Work to complete -> Pull out every line of the listing that contains the word "perform", copying each line in full. Case counts, so only lines with that exact capitalization qualify.
— begin —
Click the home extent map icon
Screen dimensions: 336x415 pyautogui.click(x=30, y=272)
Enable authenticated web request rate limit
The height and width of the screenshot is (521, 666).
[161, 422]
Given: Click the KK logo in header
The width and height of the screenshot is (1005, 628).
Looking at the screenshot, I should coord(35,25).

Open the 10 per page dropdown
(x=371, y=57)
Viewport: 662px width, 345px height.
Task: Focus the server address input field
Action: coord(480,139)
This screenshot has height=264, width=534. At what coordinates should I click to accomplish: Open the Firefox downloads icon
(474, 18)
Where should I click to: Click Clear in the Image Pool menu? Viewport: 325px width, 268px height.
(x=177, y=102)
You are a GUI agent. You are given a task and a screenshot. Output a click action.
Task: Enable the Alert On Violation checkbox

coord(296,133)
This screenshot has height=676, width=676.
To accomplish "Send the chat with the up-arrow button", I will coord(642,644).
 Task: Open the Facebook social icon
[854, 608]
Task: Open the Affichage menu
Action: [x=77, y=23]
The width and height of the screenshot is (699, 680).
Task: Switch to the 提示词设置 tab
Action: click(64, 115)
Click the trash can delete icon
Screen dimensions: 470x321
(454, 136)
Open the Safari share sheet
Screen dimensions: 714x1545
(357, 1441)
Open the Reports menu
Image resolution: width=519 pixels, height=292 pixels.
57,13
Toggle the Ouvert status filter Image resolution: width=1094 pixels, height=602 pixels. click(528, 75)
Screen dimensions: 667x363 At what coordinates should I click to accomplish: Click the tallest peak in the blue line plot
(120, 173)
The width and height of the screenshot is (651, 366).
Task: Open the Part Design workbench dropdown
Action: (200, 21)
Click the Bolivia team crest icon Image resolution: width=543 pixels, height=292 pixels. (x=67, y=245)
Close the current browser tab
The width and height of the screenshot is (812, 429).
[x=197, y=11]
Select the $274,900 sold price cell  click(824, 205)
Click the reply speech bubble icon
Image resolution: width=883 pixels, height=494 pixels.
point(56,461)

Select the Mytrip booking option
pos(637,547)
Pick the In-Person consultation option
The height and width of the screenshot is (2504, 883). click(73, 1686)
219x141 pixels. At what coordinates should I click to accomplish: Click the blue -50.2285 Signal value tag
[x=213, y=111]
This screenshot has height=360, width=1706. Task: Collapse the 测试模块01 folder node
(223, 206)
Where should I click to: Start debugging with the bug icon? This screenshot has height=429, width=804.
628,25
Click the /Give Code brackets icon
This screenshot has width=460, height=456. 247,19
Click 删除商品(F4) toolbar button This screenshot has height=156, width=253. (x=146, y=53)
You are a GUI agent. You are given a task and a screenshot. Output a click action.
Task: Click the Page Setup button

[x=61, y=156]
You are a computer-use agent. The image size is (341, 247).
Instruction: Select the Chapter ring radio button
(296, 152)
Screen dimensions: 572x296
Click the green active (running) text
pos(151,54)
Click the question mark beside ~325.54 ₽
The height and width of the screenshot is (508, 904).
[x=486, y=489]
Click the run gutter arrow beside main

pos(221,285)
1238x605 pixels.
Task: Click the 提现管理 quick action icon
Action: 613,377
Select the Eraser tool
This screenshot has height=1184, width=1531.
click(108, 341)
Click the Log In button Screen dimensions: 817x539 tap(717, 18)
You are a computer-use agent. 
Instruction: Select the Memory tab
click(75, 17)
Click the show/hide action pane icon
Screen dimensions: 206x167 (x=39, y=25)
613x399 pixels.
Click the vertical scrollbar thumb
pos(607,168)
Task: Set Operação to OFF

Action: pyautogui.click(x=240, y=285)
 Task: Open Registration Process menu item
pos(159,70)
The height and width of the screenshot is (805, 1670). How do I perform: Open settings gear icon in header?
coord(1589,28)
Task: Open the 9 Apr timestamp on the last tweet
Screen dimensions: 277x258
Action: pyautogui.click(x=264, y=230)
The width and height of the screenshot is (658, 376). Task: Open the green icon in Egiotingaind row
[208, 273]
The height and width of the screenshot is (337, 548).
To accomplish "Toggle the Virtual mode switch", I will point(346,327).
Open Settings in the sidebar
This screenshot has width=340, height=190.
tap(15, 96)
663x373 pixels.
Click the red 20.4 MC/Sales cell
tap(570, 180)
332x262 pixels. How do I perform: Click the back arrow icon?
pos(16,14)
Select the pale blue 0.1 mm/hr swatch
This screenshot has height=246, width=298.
— end —
Exercise solution ->
The height and width of the screenshot is (805, 1670). How do I perform: Open settings gear icon in header?
332x262 pixels. How do I perform: Click the back arrow icon?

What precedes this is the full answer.